Don’t wait another minute. You only get one chance at this life. Your life is not a dress rehearsal; it’s the real thing. It’s really about your commitment to your commitment.

Make no mistake about it: A life of meaning and purpose needs goals and specific plans of action to achieve them. Consider them the pulse of your life.

Creating a Crystal-clear Blueprint for Yourself and Your Future.

Have you ever wondered why some people seem to achieve so much more than other people? And do it over and over and over again?

In my work with thousands of entrepreneurs, business owners, and top salespeople over the years, I have found that they all have one thing in common: They have taken the time to sit down and create a crystal-clear blueprint for themselves and their future. They took to heart what management guru Peter Drucker said: “The best way to predict the future is to create it.”

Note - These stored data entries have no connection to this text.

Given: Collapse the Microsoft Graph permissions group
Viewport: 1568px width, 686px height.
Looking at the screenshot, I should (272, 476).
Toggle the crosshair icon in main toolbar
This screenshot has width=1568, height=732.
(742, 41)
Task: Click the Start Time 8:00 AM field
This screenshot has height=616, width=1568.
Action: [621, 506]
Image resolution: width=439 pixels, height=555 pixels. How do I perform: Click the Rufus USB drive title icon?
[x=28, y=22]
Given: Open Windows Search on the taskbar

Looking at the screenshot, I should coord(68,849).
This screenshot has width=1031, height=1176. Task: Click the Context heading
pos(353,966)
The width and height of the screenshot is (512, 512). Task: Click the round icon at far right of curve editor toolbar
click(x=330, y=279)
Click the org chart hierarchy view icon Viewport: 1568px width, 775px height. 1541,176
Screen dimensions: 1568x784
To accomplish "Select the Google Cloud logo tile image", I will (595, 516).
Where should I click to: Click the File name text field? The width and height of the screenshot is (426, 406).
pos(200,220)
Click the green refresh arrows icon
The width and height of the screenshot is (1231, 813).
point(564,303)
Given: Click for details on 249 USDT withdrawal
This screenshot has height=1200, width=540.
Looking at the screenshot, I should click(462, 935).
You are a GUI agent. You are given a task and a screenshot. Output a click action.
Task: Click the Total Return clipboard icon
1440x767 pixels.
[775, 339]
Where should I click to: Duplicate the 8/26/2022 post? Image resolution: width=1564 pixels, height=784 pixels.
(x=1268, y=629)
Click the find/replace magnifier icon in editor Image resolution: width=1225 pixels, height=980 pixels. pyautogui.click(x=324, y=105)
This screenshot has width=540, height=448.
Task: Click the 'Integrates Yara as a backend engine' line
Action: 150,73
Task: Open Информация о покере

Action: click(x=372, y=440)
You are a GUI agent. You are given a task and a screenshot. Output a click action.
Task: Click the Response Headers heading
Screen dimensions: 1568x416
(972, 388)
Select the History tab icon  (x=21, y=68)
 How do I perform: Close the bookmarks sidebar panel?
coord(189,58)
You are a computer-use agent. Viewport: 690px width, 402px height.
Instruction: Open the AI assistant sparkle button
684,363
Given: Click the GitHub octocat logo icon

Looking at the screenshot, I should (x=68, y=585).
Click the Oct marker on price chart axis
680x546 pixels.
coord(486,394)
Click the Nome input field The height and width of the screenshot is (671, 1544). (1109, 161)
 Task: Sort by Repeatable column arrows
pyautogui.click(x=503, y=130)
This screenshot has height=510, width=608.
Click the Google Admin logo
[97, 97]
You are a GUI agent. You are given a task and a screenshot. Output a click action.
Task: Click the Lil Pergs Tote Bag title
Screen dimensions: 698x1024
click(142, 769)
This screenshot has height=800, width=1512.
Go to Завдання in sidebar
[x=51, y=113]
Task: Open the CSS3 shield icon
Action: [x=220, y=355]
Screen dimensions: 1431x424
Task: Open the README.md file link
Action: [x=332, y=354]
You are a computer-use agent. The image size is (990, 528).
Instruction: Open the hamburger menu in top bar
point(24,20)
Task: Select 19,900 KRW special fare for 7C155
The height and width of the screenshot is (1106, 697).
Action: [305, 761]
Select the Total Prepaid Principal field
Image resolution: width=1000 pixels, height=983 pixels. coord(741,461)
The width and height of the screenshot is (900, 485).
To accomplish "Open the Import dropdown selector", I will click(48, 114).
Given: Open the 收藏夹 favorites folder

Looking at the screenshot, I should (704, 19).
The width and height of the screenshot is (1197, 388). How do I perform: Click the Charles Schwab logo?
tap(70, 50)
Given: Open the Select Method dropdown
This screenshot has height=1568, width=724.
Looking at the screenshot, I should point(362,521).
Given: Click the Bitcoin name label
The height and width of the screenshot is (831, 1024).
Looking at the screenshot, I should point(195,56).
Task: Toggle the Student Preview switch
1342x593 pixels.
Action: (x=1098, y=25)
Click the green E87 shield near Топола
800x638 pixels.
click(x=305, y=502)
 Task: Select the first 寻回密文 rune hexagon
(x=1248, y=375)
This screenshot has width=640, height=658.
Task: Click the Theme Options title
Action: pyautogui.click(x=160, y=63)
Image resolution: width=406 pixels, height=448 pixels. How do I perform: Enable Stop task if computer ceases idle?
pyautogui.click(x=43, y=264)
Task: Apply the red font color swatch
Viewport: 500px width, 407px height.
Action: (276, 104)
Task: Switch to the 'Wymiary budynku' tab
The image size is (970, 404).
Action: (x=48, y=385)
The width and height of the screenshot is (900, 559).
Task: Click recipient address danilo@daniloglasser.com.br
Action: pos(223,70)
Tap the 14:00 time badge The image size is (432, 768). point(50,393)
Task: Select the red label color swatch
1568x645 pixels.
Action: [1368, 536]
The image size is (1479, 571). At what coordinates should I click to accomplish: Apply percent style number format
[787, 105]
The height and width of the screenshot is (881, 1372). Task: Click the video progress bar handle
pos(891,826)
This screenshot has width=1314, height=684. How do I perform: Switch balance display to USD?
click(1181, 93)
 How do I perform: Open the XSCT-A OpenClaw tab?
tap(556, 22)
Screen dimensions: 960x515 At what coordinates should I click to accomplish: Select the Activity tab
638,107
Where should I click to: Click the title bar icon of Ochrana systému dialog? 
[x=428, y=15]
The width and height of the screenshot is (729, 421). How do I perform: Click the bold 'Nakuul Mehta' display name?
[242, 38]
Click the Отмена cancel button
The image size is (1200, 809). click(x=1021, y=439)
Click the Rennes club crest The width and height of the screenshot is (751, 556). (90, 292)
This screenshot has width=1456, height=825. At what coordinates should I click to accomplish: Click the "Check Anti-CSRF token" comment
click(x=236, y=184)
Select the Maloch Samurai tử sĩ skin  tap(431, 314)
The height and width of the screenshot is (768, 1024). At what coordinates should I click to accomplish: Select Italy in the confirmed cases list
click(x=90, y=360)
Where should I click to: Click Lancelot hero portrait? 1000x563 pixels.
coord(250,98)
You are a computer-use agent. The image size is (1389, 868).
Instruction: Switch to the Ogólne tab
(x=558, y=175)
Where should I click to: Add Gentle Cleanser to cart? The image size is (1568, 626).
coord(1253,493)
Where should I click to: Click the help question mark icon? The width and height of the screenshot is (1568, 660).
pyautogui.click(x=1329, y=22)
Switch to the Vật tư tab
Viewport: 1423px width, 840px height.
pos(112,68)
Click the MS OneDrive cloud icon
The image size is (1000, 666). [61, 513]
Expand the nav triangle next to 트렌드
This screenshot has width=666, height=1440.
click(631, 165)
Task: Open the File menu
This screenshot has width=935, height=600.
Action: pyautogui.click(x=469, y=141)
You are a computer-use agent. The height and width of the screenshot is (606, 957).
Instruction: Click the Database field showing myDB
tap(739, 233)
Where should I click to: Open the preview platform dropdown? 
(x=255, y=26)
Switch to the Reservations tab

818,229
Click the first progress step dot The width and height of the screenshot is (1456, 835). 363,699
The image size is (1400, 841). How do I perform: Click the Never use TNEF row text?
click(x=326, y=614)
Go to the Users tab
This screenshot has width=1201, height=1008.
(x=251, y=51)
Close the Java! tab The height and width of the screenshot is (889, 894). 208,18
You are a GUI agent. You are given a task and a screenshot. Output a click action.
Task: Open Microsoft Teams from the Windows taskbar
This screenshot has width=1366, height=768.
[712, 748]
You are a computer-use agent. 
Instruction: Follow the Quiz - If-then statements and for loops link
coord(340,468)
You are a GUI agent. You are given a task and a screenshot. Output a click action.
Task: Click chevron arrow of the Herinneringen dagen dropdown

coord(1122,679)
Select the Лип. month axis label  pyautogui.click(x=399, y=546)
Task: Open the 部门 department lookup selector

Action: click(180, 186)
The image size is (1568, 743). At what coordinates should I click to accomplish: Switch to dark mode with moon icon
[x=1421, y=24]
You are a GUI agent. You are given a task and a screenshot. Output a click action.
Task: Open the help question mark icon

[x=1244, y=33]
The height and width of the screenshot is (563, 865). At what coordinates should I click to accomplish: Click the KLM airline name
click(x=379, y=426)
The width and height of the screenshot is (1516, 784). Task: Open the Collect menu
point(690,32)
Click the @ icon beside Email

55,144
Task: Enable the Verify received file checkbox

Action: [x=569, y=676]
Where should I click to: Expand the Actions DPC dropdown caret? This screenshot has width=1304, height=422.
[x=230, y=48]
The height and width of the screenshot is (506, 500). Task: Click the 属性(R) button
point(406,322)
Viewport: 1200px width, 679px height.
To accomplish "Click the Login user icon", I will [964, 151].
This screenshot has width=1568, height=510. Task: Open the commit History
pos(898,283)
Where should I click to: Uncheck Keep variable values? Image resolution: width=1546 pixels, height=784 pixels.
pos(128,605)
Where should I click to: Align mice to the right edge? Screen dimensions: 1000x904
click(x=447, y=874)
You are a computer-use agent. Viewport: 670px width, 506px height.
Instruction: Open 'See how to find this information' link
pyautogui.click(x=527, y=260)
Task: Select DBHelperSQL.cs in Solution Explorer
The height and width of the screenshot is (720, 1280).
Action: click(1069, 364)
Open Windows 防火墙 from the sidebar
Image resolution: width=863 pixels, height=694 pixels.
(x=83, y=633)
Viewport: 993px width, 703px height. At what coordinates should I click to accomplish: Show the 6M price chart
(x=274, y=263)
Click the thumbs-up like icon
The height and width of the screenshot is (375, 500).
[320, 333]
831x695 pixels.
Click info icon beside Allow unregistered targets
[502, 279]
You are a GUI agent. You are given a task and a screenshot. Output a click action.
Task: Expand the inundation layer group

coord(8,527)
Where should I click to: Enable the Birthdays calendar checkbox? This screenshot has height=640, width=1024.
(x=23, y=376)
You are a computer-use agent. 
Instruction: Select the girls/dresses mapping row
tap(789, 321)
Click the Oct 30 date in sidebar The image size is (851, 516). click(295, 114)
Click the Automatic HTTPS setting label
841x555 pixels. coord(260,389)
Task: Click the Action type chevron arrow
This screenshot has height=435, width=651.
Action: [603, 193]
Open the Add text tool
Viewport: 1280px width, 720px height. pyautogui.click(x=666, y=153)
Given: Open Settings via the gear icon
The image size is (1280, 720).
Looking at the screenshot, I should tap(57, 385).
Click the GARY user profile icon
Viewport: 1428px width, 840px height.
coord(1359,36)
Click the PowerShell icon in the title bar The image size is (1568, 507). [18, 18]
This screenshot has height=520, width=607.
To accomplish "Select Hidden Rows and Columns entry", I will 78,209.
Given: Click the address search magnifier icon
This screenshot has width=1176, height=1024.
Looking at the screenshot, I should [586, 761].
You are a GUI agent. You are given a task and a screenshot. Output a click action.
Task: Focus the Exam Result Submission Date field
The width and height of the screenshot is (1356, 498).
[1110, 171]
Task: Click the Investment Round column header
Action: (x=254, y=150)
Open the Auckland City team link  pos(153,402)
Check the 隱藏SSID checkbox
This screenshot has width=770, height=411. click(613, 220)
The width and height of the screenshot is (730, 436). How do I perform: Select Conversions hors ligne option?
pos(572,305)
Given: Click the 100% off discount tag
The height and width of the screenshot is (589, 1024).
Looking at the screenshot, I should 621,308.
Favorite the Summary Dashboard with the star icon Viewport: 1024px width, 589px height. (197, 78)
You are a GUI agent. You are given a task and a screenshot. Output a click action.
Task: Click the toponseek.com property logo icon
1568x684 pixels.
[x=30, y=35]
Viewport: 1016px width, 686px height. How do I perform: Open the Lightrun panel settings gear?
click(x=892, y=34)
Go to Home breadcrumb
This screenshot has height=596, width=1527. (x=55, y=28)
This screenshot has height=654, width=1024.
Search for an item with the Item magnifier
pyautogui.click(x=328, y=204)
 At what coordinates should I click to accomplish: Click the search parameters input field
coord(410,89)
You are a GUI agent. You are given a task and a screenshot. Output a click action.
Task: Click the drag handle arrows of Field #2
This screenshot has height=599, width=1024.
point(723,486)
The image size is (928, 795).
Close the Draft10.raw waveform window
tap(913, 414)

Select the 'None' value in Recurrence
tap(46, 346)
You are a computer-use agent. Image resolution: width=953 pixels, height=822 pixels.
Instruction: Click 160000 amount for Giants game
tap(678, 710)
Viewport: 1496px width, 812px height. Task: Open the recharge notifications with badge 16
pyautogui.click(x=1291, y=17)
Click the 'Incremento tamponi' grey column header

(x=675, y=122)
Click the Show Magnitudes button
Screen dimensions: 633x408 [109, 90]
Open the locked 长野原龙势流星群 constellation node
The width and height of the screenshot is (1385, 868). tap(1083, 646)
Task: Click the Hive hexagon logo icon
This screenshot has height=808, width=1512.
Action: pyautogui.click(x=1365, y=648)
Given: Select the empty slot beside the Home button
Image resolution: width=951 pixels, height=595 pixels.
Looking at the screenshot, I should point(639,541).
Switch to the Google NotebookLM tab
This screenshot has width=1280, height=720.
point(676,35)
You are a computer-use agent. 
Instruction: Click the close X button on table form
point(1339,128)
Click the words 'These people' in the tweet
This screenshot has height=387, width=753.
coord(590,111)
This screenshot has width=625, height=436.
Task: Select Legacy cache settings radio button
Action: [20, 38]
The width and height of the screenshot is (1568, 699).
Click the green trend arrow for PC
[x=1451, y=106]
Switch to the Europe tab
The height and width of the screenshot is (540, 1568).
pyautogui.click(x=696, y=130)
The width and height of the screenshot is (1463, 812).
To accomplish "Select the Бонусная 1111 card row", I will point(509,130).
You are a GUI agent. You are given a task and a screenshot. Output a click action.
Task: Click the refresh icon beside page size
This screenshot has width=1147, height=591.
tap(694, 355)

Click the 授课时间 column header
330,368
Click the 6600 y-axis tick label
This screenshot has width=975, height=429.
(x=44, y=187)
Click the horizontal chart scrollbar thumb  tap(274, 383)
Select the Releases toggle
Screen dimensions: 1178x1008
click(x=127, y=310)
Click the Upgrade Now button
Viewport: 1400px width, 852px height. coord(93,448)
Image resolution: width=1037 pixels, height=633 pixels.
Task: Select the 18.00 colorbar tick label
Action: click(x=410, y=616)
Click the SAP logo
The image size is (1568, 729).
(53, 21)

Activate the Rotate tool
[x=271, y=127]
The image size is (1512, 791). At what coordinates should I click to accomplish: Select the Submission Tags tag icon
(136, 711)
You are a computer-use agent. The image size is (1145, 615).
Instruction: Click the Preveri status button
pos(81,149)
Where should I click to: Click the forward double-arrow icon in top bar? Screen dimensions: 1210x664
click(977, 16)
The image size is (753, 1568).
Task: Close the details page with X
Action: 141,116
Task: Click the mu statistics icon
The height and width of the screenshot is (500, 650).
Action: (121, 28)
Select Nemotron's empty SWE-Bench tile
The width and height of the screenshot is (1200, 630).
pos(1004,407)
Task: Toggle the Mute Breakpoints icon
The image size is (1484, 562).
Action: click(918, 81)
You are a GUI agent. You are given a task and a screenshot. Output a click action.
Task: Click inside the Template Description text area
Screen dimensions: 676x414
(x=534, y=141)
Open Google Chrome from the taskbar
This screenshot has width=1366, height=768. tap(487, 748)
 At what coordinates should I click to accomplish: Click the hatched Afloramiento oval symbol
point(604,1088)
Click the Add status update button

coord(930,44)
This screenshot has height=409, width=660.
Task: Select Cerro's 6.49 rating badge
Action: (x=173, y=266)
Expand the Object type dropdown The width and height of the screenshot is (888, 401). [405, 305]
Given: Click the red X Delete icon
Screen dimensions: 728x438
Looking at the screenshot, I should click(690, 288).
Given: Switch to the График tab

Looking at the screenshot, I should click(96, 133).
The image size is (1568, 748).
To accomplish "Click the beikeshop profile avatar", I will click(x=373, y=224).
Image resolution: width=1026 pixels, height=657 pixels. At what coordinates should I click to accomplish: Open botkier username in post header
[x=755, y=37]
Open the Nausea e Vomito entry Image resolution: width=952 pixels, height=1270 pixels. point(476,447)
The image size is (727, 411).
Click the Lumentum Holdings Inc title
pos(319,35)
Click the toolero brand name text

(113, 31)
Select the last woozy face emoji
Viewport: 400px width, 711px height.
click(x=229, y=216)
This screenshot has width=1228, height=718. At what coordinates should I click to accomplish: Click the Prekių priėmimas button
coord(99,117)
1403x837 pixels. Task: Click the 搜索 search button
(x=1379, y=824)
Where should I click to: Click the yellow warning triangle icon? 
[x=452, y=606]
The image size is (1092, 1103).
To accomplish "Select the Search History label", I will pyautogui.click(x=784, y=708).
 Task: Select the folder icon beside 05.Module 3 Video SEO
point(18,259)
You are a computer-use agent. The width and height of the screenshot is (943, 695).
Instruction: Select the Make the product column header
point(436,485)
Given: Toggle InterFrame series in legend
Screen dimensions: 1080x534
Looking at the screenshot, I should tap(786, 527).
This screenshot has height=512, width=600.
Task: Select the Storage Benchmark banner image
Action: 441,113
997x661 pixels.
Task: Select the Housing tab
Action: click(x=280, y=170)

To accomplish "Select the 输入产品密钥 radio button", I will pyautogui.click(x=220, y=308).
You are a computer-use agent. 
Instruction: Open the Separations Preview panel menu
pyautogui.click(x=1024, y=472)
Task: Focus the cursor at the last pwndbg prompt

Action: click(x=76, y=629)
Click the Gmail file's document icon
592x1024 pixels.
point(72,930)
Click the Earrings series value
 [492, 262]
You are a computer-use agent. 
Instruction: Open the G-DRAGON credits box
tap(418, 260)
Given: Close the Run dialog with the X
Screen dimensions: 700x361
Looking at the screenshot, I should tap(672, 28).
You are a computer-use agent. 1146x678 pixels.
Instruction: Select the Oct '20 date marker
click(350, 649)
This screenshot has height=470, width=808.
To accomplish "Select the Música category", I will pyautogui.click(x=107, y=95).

The common fabric of all peak performers throughout history is their ability to set and achieve goals. Remember, your past isn’t your future, and you can do whatever you want with your future.

A consistent finding about successful people is that they put a significant amount of effort into planning and setting goals. They know what they want out of life because they are goal-directed.

They are long-term thinkers and take the long view with every endeavor. They are proactive, rather than reactive, and live their lives with positive expectancy. They know where they are going and how they are going to get there. Goal-setting is the most powerful force available for achieving success. In fact, Aristotle said, “The first step to achieving true success is to have a definite, clear, practical ideal – a goal.”

Anybody can set goals – just take out a piece of paper and start writing them down – but goal achievement is an entirely different challenge. The most successful people I work with are serious goal-achievers always creating bigger and bigger futures for themselves, their families, and their communities.

There is certainly no shortage of information on setting and achieving goals, yet so few people actually achieve their goals. Why?

The statistics overwhelmingly support goal-setting as a way to success, yet many people still today resist the process.